Please note: I'm trying to get the code to work with both temporary and individual fixed effects and with an unbalanced data set. The sample code below works with a balanced dataset.
See also editing below, please
I am trying to manually calculate the fixed model values of fixed effects (with individual and temporary effects) using the plm package. It is rather an exercise to confirm that I understand the mechanics of the model and the package, I know that I can get the set values from the plm object from two related questions ( here and here ).
From plm vignette (page 2) base model:
y _it = alpha + beta strong> _moved * x _it + ( mu _i + lambda _t + epsilon _it)
where mu_i is the individual component of the error term (aka "individual effect"), and lambda_t is the "time effect".

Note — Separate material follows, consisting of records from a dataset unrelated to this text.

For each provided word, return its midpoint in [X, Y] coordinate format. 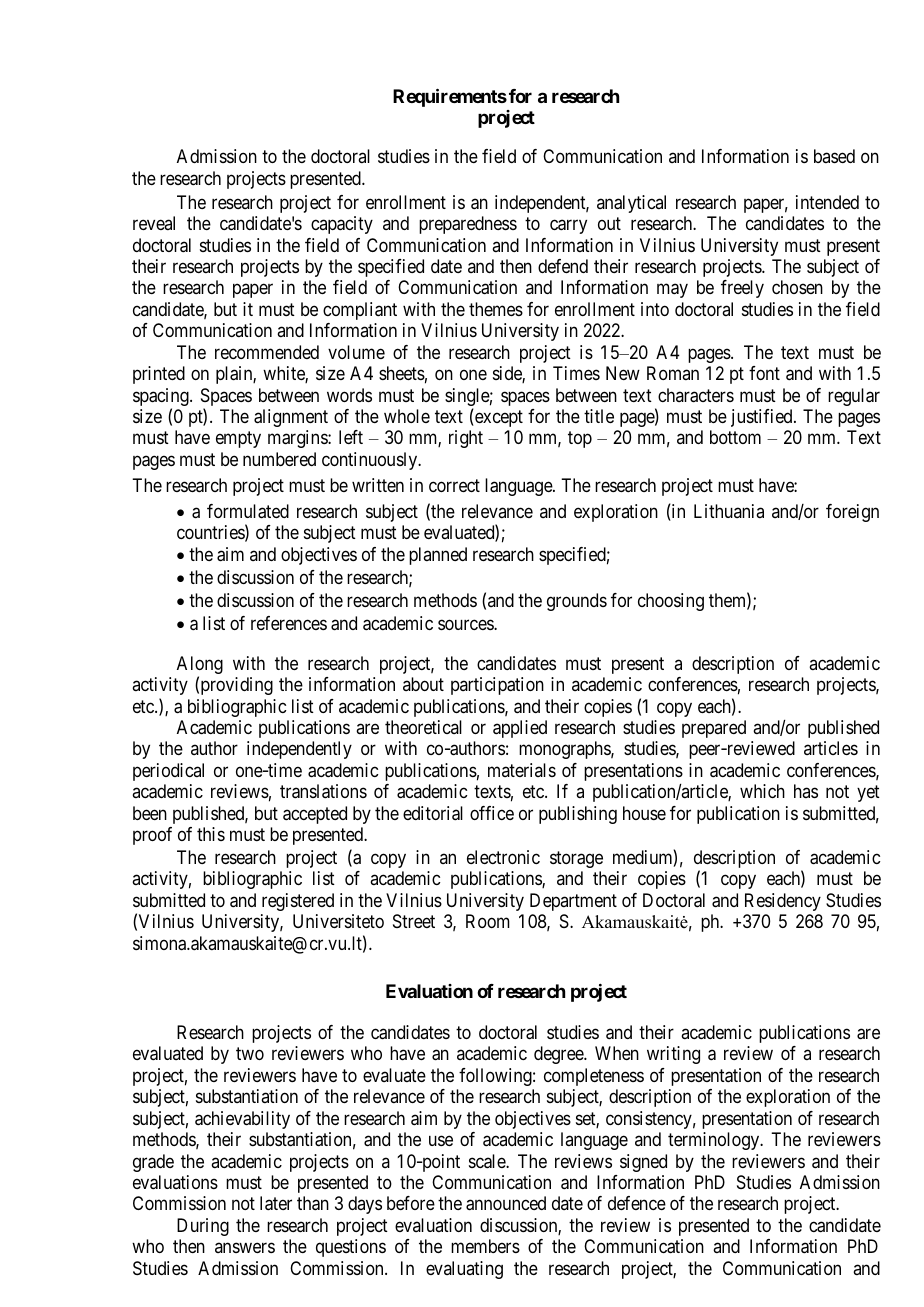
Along [200, 666]
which [762, 791]
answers [245, 1248]
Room [488, 921]
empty [238, 440]
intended [827, 202]
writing [673, 1055]
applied [520, 729]
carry [568, 227]
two [250, 1054]
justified [763, 418]
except [498, 418]
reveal [154, 223]
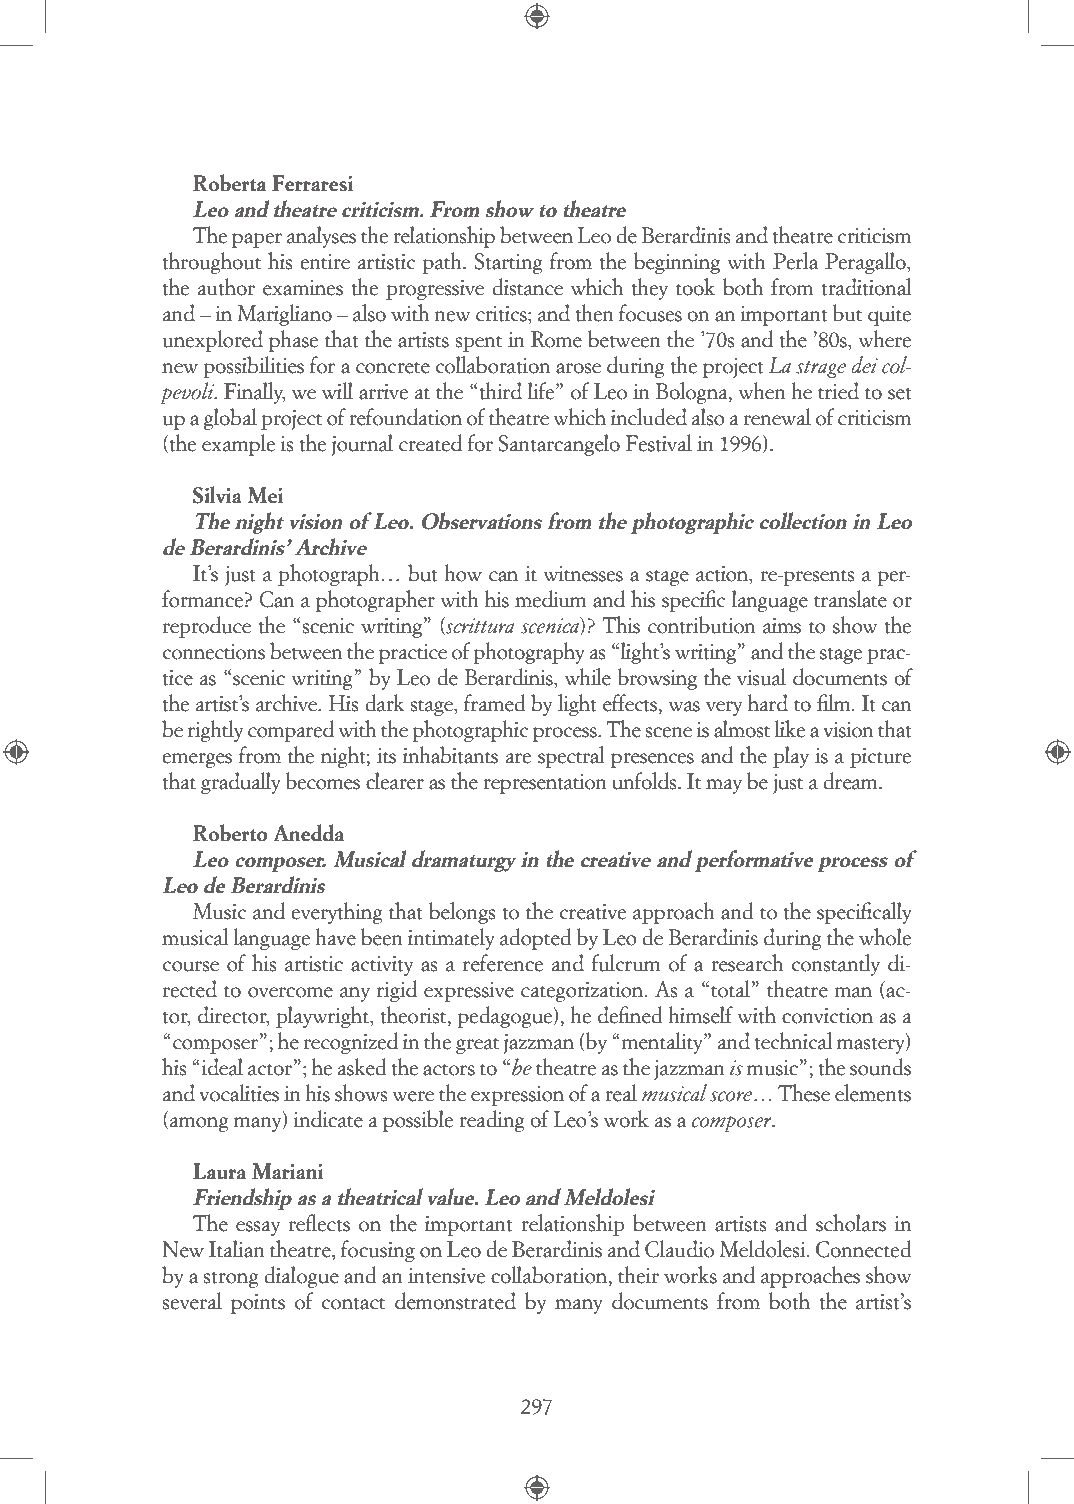  I want to click on Mei, so click(265, 495).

Fixed effects can be extracted using fixef() , and I thought I could use them (along with independent variables) to calculate the set values for the model, using (with two independent variables) as follows:
fit _it = alpha + beta strong> _1 * x1 + beta strong> _2 * x2 + mu _i + lambda _t
Here I fail - the values that I get never get closer to the set values (which I get as the difference between the actual values and the residuals in the model object). Firstly, I do not see alpha anywhere. I tried to play with fixed effects, which were shown as differences from the first, from the average, etc., Without success.
What am I missing? This may be a misunderstanding of the model or a mistake in the code, I'm afraid ... Thanks in advance.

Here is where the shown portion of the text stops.